Interleukin 12 receptor, beta 2 subunit is a subunit of the interleukin 12 receptor. IL12RB2 is its human gene. IL12RB2 orthologs have been identified in all mammals for which complete genome data are available.

The protein encoded by this gene is a type I transmembrane protein identified as a subunit of the interleukin 12 receptor complex. The co-expression of this and IL12Rβ1 proteins was shown to lead to the formation of high-affinity IL12 binding sites and reconstitution of IL12 dependent signaling. While the IL12Rβ1 subunit is constitutively expressed, the expression of the IL12RB2 gene is up-regulated by interferon gamma. In Th1 cells, IL-12 signaling through the IL12 receptor leads to the phosphorylation of STAT4 and continued Th1 differentiation. The IL12Rβ2 subunit plays an important role in Th1 cell differentiation, since its absence leads to an abortive Th1 differentiation that has dysfunctional production of Th1 effector molecules.
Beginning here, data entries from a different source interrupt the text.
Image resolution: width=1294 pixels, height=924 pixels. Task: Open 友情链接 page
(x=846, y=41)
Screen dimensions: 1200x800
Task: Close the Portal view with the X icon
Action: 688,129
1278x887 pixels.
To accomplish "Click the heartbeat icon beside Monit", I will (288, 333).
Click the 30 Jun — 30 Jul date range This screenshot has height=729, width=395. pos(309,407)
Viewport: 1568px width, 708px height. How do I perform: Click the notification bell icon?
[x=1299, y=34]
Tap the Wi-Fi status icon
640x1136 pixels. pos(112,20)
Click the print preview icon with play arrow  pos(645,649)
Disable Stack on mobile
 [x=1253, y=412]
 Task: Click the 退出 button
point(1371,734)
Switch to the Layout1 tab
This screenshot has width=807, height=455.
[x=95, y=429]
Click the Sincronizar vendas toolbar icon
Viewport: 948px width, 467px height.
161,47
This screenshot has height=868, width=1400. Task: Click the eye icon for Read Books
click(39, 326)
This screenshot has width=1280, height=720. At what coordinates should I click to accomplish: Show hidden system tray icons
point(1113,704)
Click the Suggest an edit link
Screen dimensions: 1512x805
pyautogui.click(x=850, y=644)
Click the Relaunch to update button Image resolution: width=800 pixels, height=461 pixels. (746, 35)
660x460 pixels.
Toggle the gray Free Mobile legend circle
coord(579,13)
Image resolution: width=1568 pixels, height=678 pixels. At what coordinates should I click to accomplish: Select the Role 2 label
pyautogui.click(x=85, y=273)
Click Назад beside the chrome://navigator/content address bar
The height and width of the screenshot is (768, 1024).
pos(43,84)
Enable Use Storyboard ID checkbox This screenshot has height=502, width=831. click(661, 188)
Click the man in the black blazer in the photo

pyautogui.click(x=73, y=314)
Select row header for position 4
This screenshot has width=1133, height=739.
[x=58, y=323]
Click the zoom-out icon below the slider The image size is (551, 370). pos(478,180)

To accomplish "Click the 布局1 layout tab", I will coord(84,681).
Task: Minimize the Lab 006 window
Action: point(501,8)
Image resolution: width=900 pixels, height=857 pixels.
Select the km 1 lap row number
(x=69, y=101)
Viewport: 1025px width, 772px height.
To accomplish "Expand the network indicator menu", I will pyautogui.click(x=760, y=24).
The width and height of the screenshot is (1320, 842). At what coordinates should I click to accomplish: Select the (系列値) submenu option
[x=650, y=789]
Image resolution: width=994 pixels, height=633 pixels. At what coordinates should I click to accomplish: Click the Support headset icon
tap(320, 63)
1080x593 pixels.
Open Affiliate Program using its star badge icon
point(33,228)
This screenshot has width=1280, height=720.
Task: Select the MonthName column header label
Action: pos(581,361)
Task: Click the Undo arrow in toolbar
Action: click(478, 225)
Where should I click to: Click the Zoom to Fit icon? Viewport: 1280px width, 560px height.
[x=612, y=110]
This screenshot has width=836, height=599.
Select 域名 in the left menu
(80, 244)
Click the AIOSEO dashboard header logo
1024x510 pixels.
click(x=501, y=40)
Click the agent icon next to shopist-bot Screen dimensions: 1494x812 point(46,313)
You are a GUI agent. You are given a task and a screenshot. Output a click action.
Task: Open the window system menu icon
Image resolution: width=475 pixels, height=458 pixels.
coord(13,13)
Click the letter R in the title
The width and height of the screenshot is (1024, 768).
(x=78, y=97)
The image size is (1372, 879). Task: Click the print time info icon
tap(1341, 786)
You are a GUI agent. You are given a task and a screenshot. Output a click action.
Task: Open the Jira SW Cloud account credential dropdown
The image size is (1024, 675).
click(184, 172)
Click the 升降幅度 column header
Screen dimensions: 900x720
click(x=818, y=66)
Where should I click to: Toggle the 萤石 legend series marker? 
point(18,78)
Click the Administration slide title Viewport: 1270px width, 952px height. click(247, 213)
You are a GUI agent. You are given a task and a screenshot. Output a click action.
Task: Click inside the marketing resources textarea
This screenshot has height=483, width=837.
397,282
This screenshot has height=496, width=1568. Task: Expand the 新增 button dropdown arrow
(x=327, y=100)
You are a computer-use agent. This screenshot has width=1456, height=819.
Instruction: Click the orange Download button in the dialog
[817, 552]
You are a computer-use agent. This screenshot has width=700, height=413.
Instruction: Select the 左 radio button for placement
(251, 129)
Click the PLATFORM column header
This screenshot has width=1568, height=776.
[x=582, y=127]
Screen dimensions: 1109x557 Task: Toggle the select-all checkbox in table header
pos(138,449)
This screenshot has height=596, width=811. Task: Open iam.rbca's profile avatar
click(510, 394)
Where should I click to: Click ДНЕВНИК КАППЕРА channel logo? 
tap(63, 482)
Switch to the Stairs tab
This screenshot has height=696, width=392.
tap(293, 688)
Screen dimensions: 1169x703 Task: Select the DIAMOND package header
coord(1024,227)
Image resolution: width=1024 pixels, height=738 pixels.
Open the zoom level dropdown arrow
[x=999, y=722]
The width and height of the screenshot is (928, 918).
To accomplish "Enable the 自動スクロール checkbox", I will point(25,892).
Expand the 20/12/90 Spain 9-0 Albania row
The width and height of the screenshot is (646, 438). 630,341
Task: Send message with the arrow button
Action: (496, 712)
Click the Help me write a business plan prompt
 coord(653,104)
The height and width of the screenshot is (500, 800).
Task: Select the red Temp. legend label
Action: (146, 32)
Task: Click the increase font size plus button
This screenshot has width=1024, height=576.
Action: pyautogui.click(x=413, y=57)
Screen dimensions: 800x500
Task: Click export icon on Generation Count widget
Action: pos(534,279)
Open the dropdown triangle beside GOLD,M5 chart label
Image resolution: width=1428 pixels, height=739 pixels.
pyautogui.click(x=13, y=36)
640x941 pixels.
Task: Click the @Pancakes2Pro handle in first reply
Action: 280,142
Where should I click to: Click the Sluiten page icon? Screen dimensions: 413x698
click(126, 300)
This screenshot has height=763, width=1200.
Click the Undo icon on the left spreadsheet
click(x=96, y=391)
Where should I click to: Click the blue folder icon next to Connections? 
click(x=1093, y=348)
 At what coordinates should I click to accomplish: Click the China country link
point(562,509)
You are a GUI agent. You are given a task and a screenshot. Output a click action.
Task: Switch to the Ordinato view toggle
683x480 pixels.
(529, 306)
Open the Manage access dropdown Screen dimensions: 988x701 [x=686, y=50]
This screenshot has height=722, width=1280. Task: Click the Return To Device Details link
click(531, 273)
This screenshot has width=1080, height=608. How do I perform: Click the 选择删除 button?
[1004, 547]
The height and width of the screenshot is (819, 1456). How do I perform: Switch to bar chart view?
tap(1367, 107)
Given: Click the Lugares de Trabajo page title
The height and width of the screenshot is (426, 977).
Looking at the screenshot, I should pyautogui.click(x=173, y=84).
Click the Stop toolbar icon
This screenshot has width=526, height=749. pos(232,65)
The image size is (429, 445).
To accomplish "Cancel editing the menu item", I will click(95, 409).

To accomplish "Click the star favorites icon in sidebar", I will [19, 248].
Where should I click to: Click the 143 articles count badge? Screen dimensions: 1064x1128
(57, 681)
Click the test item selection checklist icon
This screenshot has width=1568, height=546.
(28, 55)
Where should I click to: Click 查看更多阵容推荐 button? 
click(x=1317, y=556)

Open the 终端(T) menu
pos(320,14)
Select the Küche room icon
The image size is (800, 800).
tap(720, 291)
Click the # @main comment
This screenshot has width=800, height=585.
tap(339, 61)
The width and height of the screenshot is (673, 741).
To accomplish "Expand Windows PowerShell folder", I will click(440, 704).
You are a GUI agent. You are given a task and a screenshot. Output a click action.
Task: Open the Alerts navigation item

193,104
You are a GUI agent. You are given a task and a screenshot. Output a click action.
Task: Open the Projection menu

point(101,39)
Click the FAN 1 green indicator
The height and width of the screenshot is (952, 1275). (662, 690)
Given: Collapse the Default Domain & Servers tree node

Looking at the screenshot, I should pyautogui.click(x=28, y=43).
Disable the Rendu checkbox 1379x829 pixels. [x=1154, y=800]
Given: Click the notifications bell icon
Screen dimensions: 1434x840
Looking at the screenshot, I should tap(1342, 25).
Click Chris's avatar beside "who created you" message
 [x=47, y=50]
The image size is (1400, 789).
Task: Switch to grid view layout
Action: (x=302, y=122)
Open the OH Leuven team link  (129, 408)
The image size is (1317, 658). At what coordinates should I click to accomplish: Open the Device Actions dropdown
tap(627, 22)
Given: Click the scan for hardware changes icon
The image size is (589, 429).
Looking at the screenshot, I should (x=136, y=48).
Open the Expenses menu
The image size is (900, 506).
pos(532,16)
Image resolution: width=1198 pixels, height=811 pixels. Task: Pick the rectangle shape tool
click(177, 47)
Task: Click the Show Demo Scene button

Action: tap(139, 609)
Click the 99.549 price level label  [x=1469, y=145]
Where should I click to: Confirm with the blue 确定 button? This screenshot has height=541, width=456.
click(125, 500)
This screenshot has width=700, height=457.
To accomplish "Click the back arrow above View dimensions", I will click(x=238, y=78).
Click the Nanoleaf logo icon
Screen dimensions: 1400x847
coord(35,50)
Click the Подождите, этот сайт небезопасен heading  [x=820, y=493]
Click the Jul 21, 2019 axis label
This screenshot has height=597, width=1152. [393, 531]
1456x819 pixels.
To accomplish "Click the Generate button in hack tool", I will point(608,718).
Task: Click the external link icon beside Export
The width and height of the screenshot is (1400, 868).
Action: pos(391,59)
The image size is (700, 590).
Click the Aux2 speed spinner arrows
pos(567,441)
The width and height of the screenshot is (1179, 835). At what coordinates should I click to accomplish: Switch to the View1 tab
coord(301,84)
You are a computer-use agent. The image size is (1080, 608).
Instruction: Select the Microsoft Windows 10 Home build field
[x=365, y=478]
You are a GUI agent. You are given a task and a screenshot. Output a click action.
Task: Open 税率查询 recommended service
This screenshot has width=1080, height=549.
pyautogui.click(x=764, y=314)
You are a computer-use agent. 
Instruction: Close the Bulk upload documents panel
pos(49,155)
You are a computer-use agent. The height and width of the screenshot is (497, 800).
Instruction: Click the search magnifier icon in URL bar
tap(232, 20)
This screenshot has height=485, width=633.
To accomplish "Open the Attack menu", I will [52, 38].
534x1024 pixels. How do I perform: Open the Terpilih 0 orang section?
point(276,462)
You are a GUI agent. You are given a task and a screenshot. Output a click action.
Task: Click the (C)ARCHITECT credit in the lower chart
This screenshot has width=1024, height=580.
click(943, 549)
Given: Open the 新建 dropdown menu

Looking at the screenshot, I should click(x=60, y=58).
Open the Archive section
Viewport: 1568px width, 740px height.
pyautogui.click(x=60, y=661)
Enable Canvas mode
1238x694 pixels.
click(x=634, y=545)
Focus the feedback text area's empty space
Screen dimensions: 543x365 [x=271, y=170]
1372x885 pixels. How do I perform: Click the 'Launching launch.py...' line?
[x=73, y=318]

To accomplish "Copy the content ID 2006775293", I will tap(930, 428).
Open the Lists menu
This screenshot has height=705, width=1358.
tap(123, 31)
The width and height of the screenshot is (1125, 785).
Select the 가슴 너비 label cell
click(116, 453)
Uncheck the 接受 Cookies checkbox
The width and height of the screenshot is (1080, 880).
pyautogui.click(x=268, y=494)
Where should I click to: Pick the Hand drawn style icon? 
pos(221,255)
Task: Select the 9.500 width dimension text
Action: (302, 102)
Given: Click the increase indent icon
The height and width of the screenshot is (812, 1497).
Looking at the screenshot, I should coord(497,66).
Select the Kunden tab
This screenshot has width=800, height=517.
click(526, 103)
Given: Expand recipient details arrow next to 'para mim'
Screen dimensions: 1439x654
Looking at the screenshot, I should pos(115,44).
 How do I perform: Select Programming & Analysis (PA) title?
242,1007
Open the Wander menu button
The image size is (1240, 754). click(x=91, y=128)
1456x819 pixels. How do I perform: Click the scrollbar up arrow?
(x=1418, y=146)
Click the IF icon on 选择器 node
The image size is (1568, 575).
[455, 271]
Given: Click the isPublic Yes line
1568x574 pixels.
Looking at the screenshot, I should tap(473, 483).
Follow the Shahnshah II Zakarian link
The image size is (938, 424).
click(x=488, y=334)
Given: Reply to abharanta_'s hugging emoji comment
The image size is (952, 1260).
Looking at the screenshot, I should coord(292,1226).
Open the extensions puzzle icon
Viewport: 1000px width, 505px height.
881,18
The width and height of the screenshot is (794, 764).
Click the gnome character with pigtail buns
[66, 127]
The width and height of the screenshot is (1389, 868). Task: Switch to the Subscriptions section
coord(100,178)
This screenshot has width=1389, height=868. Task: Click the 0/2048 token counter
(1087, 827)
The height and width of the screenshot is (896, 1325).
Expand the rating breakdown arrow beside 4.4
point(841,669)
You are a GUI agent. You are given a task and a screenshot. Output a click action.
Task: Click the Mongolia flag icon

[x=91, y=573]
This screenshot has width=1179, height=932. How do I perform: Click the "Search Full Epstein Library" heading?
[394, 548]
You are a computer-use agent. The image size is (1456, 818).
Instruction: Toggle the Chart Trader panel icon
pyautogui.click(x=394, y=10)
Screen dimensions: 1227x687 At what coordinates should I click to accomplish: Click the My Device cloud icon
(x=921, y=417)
The up-regulation of this gene is found to be associated with a number of infectious diseases, such as Crohn's disease and leprosy, which is thought to contribute to the inflammatory response and host defense.

Interactions
Interleukin 12 receptor, beta 2 subunit has been shown to interact with Janus kinase 2.

RNA editing
The mRNA of this protein is subject to RNA editing.